Work to complete:
A – In the article about the proposed rail-barge plan for the Port of Vancouver, between which two ports would the new freight rail service run?
B – Carry on the article about the proposed rail-barge plan for the Port of Vancouver, starting after its last sentence.

Text for analysis:
——————
Ports & Terminals

$1 Billion Rail-Barge Plan Proposed For Port Of Vancouver, Canada

A Canadian railway company located on Vancouver Island in Canada has proposed an ambitious, expensive and long-term rail-barge project to ease congestion in the Port of Vancouver and develop new sub-ports on the island. In March, Island Rail Corporation, located in the town of Victoria at the southern tip of Vancouver Island, proposed a partnership with governments and First Nations to establish a $1 billion (Canadian) freight rail service between ports in Port Alberni (located in the middle of the island) and Nanaimo (on its eastern coast). Cargoes would be railed from Port Alberni to Nanaimo and shipped by barge to the mainland.

The proposal involves ceding land back to First Nations (as Canada calls its indigenous tribes) from discontinued rail lines and negotiating with them on terms of a new logistics partnership. Dave Hayden, president of Island Rail Corporation, who was- -previously in senior management with Canadian Pacific Railway, told local news sources the company wanted to raise its own financing, with no government help, and has developed a plan that looks 100 years into the future.
——————
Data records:
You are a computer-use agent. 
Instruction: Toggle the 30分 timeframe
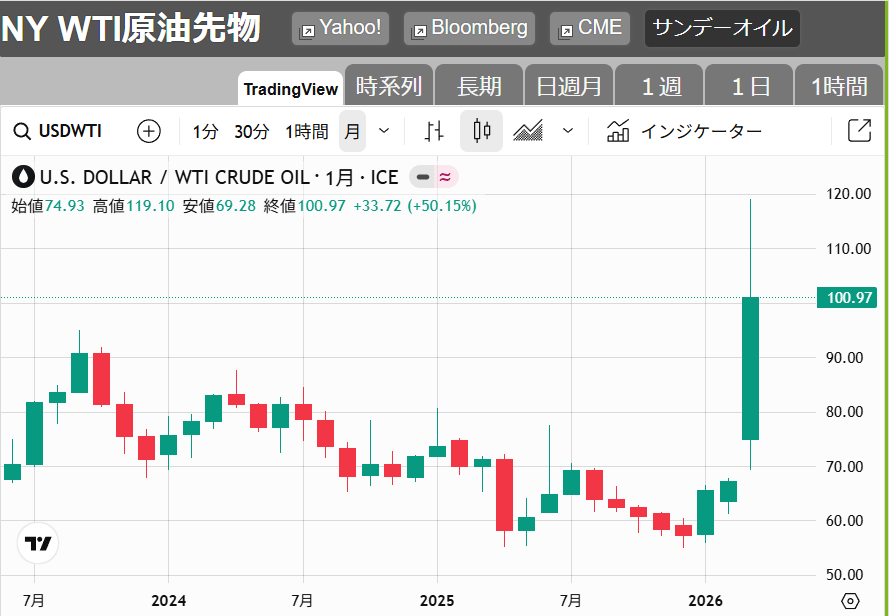(252, 131)
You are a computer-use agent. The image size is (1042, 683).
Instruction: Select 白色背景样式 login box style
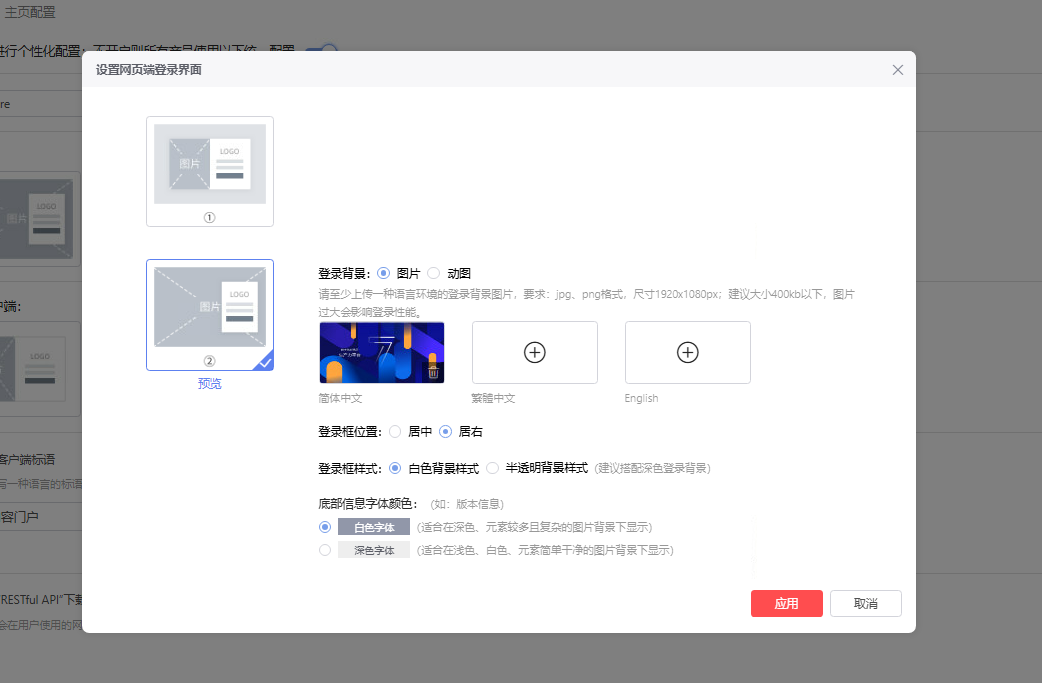(395, 468)
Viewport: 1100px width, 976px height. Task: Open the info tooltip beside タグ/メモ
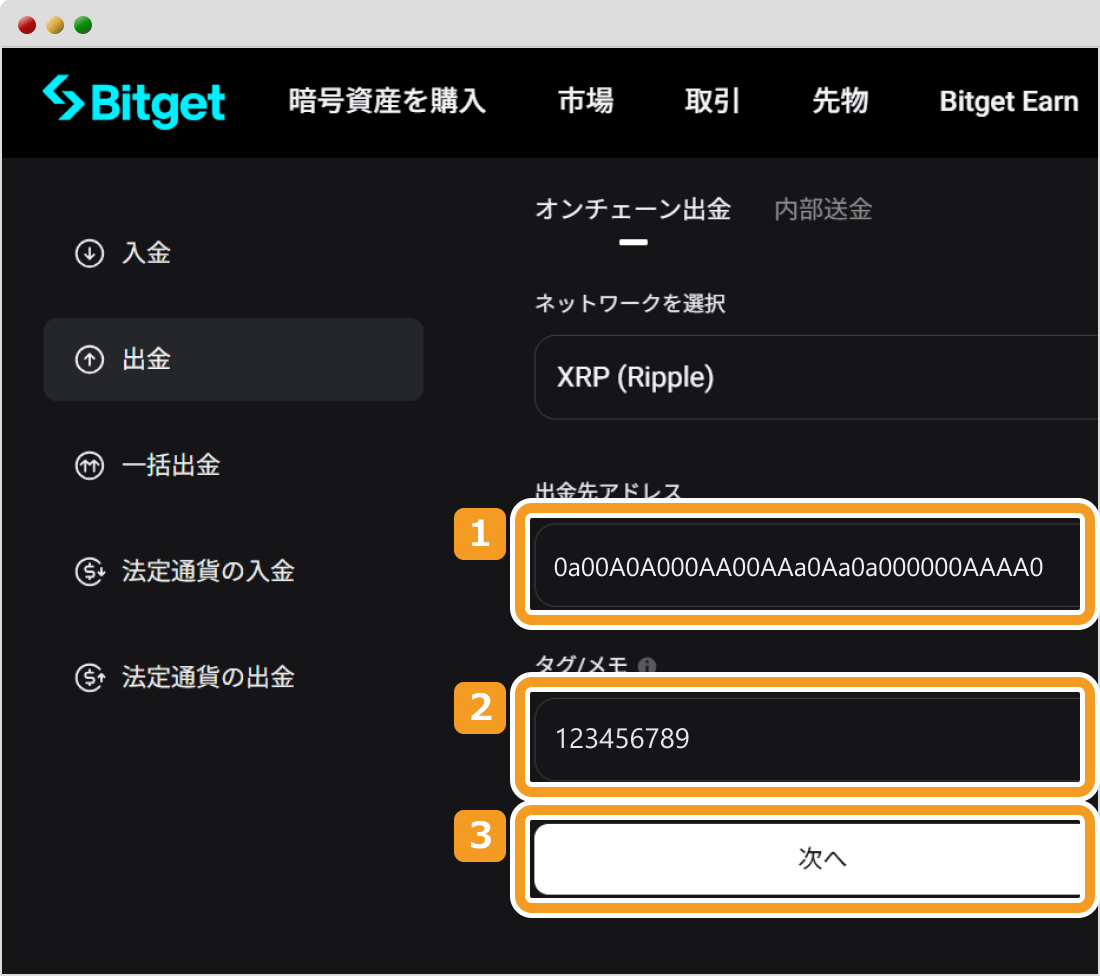click(x=645, y=662)
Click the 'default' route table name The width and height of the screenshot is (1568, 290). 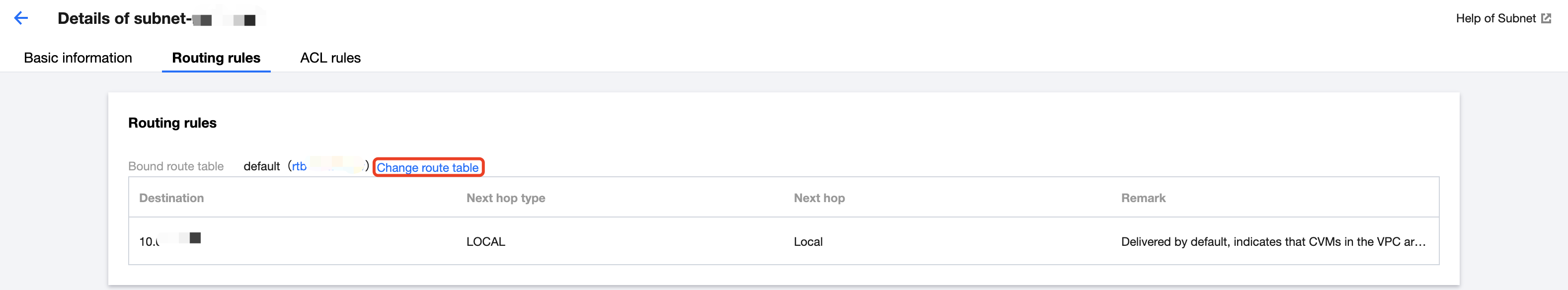pos(262,166)
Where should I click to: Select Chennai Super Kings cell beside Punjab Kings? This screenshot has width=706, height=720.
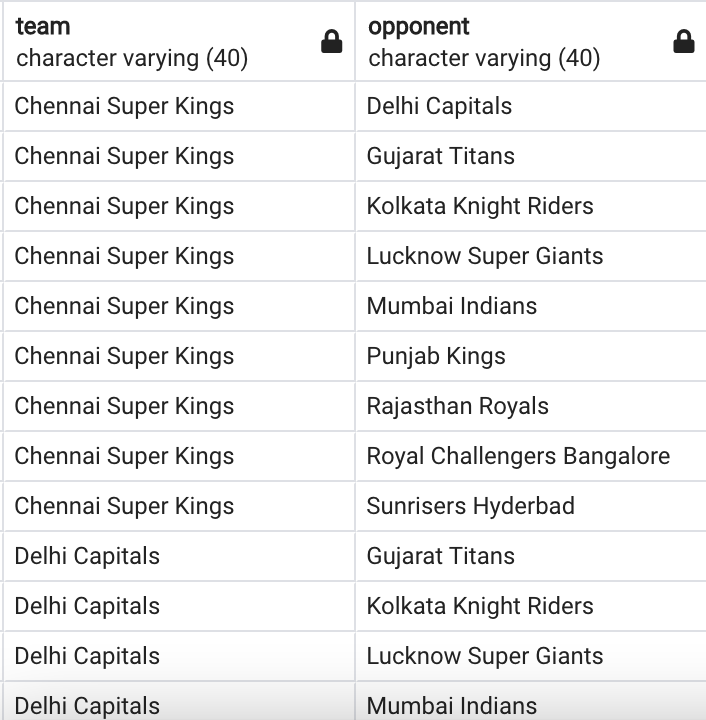[179, 356]
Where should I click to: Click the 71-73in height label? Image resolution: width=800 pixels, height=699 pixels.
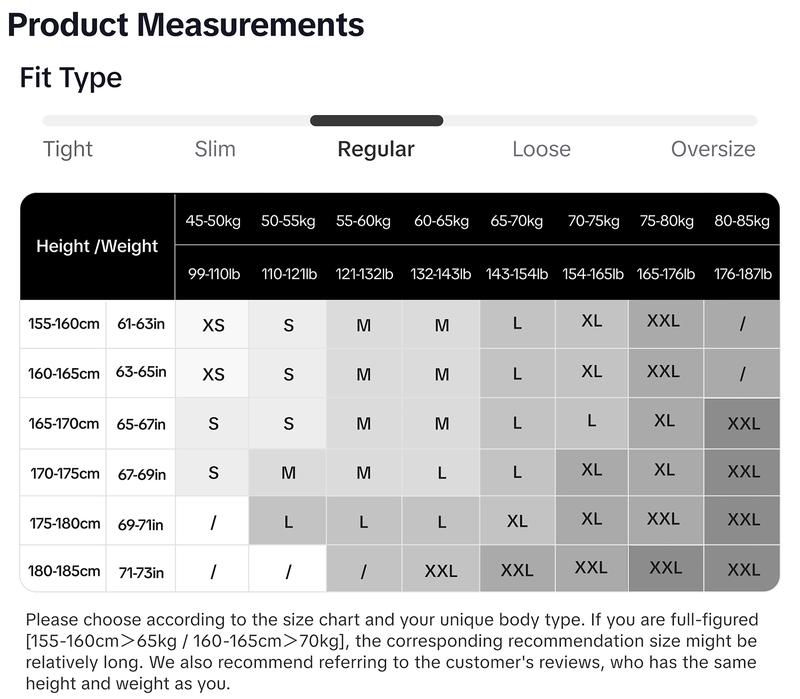point(141,572)
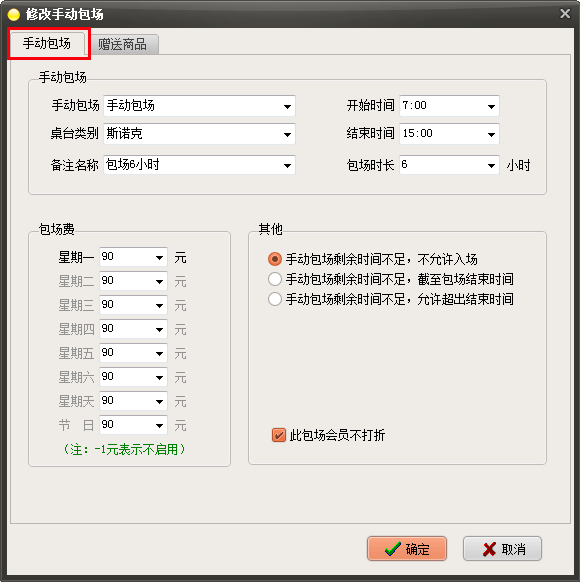
Task: Open the 节日 fee dropdown arrow
Action: [160, 426]
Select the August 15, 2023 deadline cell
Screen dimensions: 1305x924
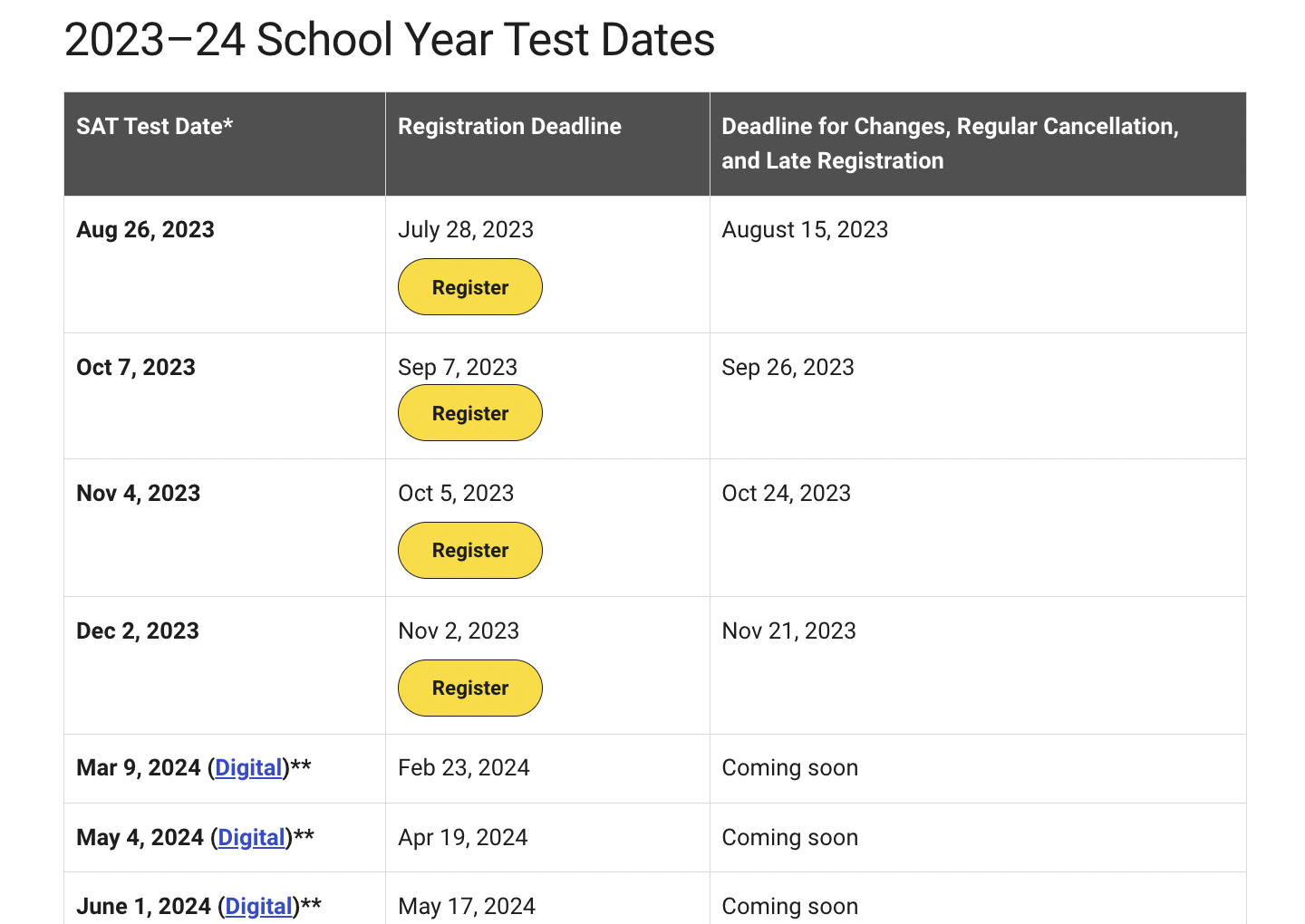pos(805,230)
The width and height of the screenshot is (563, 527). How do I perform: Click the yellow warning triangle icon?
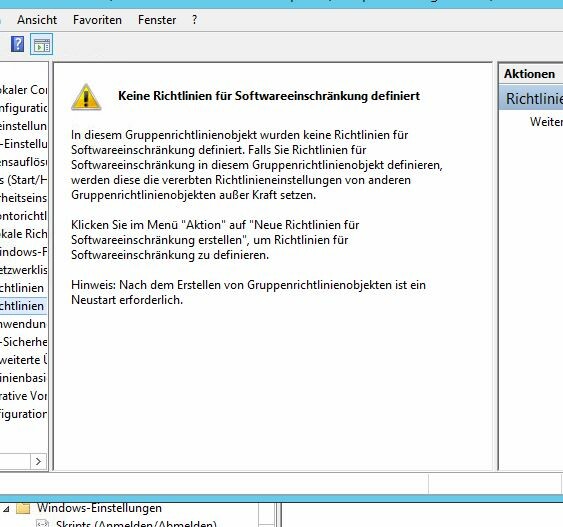coord(86,97)
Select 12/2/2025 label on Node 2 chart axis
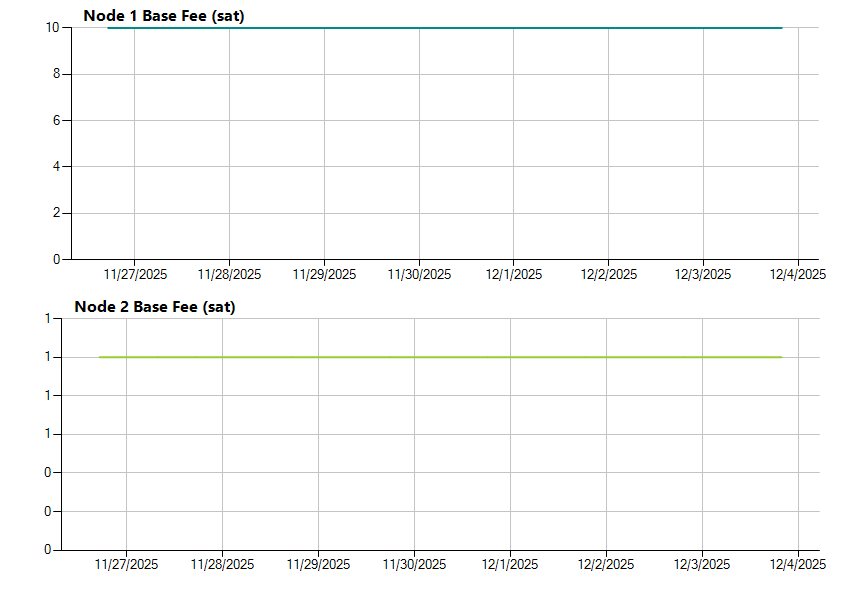 606,565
——————
Answers:
A – Port Alberni and Nanaimo.

B –
With a temperate climate, Vancouver is regularly cited as one of Canada’s most livable cities and is often used as a stand-in for American cities in Hollywood films. The Port of Vancouver, located on the mainland across the Strait of Georgia from Vancouver Island, is Canada’s busiest port. One logistics blog ranked Vancouver as the seventh busiest port in the Americas (north and south). About 70 percent of its imported cargoes are destined for Chicago and other American destinations, moved along by Canada’s generally lower port and railway fees, which saves shippers hundreds of dollars per container shipped. Vancouver Island itself is estimated to have 1 million residents by the early 2030s.

Port infrastructure investment has not kept up with the steady and explosive growth, though. Since 2018, freight forwarders have complained of delays and inefficiency at Canada’s largest port. A World Bank report on global port efficiency released last June ranked the Port of Vancouver at 368th out of 370 ports—or the world’s third worst port. The national government has committed $600,000 from the National Trade Corridors Fund for the Nanaimo Port Authority to study expanding container capacity at its Port Drive site and to look into the development of land near the port to support economic growth, new jobs and trade.